Carl’s Jr. becomes the local playground when I want to eat, let Gabby play, and be able to share the time with a friend of  my own.  The Carl’s Jr. we frequent has an indoor play area, tables close enough to watch Gabby play and even chat with her as she climbs, tunnels, and pretends, and enjoys the company of her very small newfound friend.  When Gabby slows down enough, or is hungry enough, she will stop to eat and three of us join hands to pray, asking Gabby whose turn it is.  Sometimes she wants to pray herself and sometimes she chooses one of the big people.  Today she chose Dawn.  Dawn knows to pray with the simplicity of a child, but neither Dawn nor I are always fully prepared for Gabby’s “prompts.”  Usually, we are reminded to pray for Mommy and Daddy and Arianna or her “owie,” but today she reminded us of her dog, Wyatt, and then immediately thought of the little frog at school.  Dawn followed her prompts, but as she prayed for the little frog, Gabby forthrightly exclaimed the frog was dead and with her repetition, seemed to want us to know the veracity of the little frog’s death, but she also wanted to be sure we still prayed for the little frog.  And we did.  Needless to say, it was the open heart of a four-year-old actively engaged in wanting God to listen even though the big people found both truth and humor in her openness.  Four-year-olds do bring humor to our lives, a humor we often need to slow down the busyness or stress of a day, but within the truth of what Gabby did is truth for all the big people too.

Gabby’s open heart is what she brought to God.  Whether or not we found significance in her concerns, God did, and He found more significance in the fact that she just wanted Him to listen.  Thankfully, Gabby is secure in the love of her Mommy and her Daddy, and her greatest concerns are owie’s and puppies and little frogs.  Most of us have lived long enough to know our hearts are full with sooooo much more – our fears, our failures, our losses, our inadequacies, relationships, finances, schedules, prodigals, declining health – our own or the health of one we love – and the list goes on.  Sometimes our openness is afraid of repetition.  Sometimes we question the seeming absence or silence of God, and our hearts stay aloof.  Our pride and self-sufficiency get in the way.  And sometimes, the need is so great, and the heart has no words to speak, silenced by a depth of emotion and emptiness.  Jesus’ encouragement for us to become as little children needs to be embraced even when we pray.   What does your heart hold?  If you fully opened it to God without hesitancy, without wondering how appropriate it was to pray for what others may not find significant, but you do, without hiding the things you feel believers are shamed or stigmatized by, without sorting through a prayer list that can make prayer mechanical, the fulfilling of a duty – if you fully opened your heart to God when you pray, what would you pray????  And more importantly, how much would your praying bring you the reality of God’s presence, the assurance of His compassionate love, the encouragement that He is always, always the welcoming Father, even when we fail????  And when the words have been silenced, could you vulnerably pray, “Oh, God, this is my heart...........  I don’t even know how to pray.”

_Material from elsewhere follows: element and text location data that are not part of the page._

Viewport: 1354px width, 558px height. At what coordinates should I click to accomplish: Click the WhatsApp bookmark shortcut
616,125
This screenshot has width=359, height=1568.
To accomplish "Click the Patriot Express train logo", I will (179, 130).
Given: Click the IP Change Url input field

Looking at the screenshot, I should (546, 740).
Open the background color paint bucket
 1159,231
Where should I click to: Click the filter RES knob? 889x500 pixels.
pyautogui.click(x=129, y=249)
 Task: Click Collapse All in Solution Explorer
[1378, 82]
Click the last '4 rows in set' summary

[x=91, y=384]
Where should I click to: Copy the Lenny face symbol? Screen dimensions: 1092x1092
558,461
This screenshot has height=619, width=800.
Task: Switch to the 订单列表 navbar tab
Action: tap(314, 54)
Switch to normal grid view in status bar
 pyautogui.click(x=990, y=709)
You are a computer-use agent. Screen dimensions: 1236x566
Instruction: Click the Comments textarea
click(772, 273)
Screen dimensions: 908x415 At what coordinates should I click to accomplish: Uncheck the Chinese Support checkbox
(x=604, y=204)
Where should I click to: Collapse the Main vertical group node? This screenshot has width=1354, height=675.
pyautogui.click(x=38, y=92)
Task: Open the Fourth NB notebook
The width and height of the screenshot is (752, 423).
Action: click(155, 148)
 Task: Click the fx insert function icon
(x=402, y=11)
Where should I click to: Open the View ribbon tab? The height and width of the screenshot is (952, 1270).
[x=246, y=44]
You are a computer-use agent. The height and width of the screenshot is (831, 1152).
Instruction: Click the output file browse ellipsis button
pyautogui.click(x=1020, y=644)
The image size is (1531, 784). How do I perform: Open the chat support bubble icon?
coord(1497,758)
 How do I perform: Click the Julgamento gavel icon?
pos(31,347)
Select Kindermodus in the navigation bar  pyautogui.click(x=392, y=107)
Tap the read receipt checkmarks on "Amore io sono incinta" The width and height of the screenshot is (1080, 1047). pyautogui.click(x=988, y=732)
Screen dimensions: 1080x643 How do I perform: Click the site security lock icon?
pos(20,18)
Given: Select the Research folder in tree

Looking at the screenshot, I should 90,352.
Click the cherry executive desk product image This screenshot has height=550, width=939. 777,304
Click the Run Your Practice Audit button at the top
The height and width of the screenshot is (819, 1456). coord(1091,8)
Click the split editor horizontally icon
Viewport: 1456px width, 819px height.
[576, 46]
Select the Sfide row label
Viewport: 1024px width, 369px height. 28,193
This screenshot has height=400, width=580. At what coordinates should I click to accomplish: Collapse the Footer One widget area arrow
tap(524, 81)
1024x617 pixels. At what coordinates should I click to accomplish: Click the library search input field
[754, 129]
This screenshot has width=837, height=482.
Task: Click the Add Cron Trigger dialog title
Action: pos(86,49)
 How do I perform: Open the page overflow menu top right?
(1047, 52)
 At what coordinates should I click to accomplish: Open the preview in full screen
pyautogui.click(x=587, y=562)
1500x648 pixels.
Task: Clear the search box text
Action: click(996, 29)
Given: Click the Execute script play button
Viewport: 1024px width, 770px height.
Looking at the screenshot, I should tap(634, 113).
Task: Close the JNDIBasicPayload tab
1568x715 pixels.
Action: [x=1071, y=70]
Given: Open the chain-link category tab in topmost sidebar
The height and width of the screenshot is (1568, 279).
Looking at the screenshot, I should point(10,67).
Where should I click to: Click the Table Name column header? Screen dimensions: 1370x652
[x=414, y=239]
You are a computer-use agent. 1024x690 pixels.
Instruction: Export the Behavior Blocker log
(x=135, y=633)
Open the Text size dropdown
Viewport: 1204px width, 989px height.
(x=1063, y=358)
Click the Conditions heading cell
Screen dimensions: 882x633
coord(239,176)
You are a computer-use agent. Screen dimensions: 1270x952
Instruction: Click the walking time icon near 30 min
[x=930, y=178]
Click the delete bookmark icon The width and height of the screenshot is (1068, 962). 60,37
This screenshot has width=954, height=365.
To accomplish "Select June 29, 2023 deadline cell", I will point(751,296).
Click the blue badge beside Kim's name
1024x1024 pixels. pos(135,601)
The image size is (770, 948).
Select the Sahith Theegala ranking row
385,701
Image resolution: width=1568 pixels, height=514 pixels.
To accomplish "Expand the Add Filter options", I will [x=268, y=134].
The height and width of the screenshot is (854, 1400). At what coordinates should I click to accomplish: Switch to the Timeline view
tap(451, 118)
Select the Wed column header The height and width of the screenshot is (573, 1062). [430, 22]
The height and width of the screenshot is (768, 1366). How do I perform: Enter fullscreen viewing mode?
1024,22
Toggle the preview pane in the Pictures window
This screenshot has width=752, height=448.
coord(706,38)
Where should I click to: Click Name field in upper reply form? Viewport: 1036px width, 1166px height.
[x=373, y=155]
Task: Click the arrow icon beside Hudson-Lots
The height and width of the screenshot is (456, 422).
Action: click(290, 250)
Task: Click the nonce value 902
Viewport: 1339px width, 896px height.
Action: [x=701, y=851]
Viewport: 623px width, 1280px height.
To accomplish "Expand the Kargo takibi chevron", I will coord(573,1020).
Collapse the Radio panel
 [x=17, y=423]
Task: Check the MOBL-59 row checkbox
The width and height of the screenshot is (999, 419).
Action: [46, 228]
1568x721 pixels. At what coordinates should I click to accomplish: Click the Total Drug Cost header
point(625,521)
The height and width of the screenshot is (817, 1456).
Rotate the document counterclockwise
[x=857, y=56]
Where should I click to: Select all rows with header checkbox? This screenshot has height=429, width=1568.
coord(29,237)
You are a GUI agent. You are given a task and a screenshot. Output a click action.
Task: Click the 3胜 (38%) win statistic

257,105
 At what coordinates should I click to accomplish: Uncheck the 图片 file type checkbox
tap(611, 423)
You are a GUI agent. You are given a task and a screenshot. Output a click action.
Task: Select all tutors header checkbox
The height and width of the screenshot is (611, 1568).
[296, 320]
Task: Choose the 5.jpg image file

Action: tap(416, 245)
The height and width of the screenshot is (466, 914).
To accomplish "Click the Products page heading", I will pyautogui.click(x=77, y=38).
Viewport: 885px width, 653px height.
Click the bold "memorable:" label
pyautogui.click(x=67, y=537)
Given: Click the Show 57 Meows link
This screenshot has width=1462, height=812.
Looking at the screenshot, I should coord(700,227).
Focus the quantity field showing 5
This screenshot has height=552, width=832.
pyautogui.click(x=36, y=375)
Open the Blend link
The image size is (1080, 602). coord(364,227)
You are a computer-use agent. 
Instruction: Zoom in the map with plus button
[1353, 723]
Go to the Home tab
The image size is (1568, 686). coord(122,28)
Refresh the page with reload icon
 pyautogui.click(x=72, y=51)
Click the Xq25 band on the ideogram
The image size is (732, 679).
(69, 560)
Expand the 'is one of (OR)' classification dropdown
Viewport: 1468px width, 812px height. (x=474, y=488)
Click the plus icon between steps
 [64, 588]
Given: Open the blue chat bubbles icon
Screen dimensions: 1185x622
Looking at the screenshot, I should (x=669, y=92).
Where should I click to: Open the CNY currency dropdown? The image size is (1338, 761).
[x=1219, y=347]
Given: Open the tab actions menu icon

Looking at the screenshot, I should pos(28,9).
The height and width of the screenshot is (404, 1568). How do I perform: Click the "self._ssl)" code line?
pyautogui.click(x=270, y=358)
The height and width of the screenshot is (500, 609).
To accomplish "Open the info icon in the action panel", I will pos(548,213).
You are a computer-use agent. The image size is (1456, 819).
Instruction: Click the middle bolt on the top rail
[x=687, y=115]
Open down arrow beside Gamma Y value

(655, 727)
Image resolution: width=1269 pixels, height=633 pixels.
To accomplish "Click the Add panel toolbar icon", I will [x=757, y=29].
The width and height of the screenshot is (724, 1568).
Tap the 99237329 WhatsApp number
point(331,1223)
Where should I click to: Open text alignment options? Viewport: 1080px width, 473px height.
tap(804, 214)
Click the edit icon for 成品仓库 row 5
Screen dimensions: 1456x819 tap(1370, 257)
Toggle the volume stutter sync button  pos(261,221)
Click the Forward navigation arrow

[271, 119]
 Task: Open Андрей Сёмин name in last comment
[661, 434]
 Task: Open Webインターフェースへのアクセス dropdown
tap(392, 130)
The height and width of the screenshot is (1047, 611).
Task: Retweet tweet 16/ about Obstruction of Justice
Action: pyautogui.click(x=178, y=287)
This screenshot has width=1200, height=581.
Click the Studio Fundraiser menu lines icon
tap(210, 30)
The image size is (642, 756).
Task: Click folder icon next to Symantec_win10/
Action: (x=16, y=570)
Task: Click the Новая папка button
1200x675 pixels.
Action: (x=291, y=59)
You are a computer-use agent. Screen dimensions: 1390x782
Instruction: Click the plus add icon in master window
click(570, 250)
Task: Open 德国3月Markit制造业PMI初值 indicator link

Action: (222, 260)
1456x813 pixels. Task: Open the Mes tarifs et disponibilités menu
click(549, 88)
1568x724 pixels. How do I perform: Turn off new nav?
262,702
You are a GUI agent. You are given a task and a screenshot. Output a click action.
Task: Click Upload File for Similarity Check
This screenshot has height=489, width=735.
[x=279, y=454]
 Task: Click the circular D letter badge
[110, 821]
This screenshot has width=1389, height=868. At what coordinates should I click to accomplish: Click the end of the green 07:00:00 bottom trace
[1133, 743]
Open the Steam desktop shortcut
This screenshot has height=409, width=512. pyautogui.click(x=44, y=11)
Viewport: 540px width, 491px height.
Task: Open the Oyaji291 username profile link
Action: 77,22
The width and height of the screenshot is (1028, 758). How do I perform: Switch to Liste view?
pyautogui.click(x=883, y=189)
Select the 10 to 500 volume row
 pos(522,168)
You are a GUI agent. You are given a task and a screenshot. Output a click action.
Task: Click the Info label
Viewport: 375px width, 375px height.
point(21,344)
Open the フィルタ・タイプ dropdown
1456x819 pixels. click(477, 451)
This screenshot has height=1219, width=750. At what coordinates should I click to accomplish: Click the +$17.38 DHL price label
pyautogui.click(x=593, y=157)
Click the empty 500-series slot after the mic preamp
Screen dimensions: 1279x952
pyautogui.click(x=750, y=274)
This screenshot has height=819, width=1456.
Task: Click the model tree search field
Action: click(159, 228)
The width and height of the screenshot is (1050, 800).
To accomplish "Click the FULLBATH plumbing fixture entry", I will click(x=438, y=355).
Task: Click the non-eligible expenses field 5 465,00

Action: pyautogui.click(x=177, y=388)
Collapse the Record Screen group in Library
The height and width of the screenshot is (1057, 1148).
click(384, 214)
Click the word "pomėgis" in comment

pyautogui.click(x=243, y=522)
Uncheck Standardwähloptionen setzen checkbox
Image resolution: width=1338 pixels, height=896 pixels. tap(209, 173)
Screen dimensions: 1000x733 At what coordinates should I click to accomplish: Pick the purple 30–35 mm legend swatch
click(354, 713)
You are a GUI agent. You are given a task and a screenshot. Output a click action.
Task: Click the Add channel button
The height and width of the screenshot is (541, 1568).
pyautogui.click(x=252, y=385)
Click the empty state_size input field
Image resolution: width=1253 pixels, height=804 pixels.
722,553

Over and over, the Psalms reveal the open heart of the psalmist, a heart like Gabby’s, a heart that will find the heart of our God.   Let all that I am wait quietly before God, for my hope is in him. He alone is my rock and my salvation, my fortress where I will not be shaken.  My victory and honor come from God alone.  He is my refuge, a rock where no enemy can reach me.  O my people, trust in him at all times.  Pour out your heart to him, for God is our refuge.